The two powers always add up to our original 'n' (which is 12). The second part always gets the power that matches the bottom number of our "choosing" number (which is 6). So, if $-x^2$ gets a power of 6, then $\frac{1}{x}$ gets a power of $12-6=6$.

4. **Write out the 7th term using this pattern:**
The 7th term is $\binom{12}{6} \times (\frac{1}{x})^6 \times (-x^2)^6$.

5. **Calculate each part:**
* **$\binom{12}{6}$:** This means $\frac{12 \times 11 \times 10 \times 9 \times 8 \times 7}{6 \times 5 \times 4 \times 3 \times 2 \times 1}$. We can simplify this by canceling out numbers:
* $6 \times 2 = 12$ (cancel 12 on top with 6 and 2 on bottom)
* $10 / 5 = 2$ (cancel 10 with 5, leaving 2 on top)
* $9 / 3 = 3$ (cancel 9 with 3, leaving 3 on top)
* $8 / 4 = 2$ (cancel 8 with 4, leaving 2 on top)
So, we're left with $11 \times 2 \times 3 \times 2 \times 7$. Multiplying these gives us $11 \times 84 = 924$.
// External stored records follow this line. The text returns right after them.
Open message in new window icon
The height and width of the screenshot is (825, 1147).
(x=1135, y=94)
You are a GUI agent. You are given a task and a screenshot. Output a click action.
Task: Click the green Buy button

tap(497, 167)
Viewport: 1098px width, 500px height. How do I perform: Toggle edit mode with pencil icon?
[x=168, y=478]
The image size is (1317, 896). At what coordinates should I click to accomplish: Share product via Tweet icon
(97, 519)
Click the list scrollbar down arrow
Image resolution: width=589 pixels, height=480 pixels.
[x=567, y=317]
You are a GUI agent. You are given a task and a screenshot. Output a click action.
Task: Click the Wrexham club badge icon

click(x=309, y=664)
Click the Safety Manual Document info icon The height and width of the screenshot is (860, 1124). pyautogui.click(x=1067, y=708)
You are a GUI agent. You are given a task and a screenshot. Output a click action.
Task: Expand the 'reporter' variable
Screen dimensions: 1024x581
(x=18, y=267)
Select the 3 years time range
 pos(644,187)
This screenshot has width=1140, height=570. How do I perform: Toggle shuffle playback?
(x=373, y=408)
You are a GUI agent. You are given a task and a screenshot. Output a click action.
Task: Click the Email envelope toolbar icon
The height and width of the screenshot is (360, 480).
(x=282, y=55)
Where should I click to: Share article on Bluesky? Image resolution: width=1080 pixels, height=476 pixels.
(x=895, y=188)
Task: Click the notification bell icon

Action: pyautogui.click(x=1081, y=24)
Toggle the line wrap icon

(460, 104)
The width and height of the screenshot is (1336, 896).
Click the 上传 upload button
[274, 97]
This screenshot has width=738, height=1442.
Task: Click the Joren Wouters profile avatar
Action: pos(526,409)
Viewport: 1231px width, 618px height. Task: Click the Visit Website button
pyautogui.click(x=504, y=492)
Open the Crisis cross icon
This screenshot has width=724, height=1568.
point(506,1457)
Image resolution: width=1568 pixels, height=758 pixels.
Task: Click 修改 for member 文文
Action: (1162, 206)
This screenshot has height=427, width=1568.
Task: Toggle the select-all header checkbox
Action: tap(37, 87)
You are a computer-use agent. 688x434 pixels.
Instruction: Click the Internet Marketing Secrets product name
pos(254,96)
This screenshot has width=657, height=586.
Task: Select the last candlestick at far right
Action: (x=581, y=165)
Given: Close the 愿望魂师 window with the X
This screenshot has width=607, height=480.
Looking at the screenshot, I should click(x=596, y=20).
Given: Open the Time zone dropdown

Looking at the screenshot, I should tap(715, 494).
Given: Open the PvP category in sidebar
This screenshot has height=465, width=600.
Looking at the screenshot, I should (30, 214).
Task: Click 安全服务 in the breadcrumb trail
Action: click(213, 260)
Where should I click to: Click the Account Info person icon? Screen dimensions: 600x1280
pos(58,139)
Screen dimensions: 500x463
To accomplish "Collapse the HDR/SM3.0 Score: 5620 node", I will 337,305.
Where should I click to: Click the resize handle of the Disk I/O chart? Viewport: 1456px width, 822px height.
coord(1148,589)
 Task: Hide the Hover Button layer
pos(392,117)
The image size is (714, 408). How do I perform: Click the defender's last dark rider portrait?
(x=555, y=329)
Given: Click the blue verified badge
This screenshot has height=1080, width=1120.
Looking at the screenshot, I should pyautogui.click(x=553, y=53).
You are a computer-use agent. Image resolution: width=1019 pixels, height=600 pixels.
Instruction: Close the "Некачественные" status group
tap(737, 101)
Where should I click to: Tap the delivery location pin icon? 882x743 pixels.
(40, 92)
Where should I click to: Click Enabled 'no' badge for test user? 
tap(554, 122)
* **$(\frac{1}{x})^6$:** This means $\frac{1^6}{x^6}$, which simplifies to $\frac{1}{x^6}$.

* **$(-x^2)^6$:** When you raise a negative number to an even power (like 6), the negative sign disappears! So it becomes $(x^2)^6$. When you have a power to a power, you multiply the little numbers: $x^{2 \times 6} = x^{12}$.

6. **Put all the calculated parts together:**
Now we multiply our three results:
$924 \times \frac{1}{x^6} \times x^{12}$
When you multiply powers of 'x' (like $\frac{1}{x^6}$ and $x^{12}$), you add their exponents. Remember $\frac{1}{x^6}$ is the same as $x^{-6}$.
So, $x^{-6} \times x^{12} = x^{-6+12} = x^6$.

Therefore, the middle term is $924x^6$.